--- Task description ---
Only lines with the string "label" should be returned from the data below.

--- Given information ---
# # #

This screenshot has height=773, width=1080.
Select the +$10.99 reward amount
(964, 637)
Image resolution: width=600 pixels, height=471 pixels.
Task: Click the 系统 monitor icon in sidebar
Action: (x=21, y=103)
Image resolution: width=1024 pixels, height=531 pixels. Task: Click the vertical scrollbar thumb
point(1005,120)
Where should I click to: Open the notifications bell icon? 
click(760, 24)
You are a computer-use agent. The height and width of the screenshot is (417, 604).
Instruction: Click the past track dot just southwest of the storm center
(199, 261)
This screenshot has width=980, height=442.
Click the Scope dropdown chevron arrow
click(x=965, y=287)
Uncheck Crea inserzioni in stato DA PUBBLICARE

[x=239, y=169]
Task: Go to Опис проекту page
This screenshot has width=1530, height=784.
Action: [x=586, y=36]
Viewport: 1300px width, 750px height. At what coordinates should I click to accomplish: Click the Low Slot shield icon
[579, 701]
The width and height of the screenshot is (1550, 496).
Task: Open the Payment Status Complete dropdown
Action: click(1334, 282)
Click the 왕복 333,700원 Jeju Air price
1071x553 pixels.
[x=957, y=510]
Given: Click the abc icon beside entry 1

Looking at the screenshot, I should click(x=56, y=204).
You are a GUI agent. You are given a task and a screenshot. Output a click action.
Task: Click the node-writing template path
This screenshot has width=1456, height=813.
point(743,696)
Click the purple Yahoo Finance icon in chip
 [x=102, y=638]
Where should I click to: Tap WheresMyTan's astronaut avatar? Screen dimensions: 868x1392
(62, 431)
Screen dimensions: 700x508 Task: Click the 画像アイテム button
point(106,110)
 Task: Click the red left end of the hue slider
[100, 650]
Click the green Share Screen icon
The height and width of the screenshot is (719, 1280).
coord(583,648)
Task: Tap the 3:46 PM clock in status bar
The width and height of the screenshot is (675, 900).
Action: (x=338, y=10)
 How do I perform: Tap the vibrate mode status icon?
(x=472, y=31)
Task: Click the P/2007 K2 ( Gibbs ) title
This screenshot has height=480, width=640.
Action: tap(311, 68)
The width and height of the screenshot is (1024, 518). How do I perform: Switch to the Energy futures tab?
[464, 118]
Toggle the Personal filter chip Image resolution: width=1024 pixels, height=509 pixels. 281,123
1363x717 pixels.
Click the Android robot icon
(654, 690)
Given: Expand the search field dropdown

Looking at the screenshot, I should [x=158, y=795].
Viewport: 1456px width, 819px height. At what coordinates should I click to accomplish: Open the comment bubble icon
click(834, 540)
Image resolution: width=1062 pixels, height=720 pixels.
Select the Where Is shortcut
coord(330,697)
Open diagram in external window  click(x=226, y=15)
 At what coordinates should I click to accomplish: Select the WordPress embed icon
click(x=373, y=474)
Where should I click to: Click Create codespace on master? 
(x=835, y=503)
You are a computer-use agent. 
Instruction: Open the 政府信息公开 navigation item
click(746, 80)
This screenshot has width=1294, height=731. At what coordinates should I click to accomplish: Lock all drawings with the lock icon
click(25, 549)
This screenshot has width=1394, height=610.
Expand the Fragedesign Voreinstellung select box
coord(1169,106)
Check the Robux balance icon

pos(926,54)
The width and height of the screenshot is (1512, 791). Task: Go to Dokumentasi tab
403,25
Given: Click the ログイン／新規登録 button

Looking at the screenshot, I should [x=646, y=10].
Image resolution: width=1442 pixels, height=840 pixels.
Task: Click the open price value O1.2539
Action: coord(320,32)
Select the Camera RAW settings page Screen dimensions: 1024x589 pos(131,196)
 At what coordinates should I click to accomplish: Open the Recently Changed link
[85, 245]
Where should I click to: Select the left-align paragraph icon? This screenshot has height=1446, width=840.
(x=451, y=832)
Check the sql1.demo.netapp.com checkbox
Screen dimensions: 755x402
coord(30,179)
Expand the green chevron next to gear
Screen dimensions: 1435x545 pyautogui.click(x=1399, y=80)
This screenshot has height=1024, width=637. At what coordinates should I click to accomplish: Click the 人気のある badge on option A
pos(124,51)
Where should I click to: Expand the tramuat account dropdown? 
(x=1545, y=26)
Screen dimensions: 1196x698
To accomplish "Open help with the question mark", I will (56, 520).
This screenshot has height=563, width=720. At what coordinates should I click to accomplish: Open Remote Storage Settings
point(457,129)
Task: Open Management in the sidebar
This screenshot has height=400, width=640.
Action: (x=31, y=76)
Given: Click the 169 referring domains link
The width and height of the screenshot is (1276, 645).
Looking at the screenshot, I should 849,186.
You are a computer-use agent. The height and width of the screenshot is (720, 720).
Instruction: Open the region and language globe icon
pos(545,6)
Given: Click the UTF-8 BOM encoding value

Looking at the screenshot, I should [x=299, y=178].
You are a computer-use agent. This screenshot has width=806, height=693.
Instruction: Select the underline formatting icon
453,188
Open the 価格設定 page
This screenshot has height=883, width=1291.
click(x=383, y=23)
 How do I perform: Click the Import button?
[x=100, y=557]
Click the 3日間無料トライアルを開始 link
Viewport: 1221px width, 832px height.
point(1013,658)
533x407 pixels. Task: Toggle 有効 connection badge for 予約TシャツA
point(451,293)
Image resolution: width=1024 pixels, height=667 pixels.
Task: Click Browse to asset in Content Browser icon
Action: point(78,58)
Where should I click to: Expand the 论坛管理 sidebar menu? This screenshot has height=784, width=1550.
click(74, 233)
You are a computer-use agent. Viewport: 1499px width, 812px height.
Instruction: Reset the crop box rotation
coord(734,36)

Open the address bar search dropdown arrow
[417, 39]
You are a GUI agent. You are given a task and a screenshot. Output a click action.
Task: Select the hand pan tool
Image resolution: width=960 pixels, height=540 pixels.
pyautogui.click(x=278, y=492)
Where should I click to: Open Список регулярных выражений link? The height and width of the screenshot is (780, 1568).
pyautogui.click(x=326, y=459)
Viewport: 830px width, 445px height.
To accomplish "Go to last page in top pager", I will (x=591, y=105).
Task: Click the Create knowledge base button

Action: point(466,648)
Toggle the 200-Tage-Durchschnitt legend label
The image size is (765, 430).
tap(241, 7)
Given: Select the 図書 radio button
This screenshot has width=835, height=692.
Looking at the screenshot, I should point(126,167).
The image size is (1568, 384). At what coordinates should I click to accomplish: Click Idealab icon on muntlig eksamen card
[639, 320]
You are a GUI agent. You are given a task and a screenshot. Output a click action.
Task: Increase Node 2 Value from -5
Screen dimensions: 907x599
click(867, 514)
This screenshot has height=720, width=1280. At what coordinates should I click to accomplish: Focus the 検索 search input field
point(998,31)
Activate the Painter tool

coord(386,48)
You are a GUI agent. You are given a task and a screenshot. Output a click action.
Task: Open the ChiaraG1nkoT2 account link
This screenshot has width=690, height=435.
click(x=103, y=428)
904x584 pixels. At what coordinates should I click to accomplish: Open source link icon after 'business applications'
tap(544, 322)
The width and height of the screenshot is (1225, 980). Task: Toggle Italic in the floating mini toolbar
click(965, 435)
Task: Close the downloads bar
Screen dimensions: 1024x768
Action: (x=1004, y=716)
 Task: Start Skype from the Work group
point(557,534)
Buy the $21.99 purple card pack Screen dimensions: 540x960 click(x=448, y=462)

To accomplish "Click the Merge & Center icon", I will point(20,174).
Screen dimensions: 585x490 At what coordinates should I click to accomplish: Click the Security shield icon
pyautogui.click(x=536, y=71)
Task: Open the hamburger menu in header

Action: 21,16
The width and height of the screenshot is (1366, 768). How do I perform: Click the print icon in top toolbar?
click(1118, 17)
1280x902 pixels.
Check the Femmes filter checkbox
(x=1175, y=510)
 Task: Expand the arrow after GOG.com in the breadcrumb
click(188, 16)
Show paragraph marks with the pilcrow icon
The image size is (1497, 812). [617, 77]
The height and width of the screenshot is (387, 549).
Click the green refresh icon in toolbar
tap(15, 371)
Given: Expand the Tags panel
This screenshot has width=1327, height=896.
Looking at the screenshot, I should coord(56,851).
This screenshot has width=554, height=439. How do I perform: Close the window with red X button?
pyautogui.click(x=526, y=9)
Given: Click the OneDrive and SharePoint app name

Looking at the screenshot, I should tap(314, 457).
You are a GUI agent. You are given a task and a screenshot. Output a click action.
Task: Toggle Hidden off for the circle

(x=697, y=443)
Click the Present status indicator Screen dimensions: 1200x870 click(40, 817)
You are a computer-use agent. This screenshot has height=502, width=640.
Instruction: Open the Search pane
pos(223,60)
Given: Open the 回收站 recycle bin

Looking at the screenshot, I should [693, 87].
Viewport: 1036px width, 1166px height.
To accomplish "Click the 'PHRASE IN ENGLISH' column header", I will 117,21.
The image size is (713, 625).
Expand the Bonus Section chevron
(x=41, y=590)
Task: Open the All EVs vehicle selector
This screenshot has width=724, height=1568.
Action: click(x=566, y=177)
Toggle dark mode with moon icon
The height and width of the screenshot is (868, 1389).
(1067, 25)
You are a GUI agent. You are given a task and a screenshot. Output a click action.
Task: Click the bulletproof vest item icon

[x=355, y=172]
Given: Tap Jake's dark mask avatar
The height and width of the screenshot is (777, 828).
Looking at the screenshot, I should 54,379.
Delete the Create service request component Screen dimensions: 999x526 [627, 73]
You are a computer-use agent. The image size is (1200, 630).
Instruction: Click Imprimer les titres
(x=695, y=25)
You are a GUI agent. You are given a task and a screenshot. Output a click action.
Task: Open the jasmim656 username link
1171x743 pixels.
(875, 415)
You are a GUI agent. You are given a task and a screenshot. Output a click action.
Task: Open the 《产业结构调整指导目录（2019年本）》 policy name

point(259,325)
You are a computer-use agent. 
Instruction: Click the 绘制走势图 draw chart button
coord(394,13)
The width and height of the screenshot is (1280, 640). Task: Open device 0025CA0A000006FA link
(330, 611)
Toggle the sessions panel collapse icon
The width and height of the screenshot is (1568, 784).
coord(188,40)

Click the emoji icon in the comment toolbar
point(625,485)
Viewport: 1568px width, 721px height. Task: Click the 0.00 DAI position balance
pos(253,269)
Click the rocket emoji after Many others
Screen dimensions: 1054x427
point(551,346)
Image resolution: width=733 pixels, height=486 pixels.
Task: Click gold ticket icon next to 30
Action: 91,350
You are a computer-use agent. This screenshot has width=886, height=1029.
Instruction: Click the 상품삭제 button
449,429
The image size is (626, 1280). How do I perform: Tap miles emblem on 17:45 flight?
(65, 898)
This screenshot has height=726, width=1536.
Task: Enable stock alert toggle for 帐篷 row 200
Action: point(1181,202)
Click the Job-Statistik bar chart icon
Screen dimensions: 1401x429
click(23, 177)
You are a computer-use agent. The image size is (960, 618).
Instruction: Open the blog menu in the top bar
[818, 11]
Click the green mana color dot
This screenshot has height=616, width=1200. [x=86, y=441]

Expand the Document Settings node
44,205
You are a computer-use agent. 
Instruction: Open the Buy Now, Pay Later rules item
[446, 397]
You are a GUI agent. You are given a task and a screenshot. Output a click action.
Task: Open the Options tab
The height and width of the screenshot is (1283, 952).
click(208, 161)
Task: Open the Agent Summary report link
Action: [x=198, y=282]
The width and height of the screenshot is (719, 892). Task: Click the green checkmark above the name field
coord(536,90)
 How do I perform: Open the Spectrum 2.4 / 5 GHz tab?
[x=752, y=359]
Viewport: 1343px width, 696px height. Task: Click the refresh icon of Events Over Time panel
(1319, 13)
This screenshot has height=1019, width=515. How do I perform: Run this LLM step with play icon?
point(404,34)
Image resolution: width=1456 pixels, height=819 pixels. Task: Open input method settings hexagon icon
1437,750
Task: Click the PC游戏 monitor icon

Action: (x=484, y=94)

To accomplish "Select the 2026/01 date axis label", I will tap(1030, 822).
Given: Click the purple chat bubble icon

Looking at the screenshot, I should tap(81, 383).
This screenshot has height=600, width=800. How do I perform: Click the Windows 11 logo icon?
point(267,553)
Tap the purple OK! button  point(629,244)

# # #

--- Your solution ---
Toggle the 200-Tage-Durchschnitt legend label
To accomplish "Select the 2026/01 date axis label", I will tap(1030, 822).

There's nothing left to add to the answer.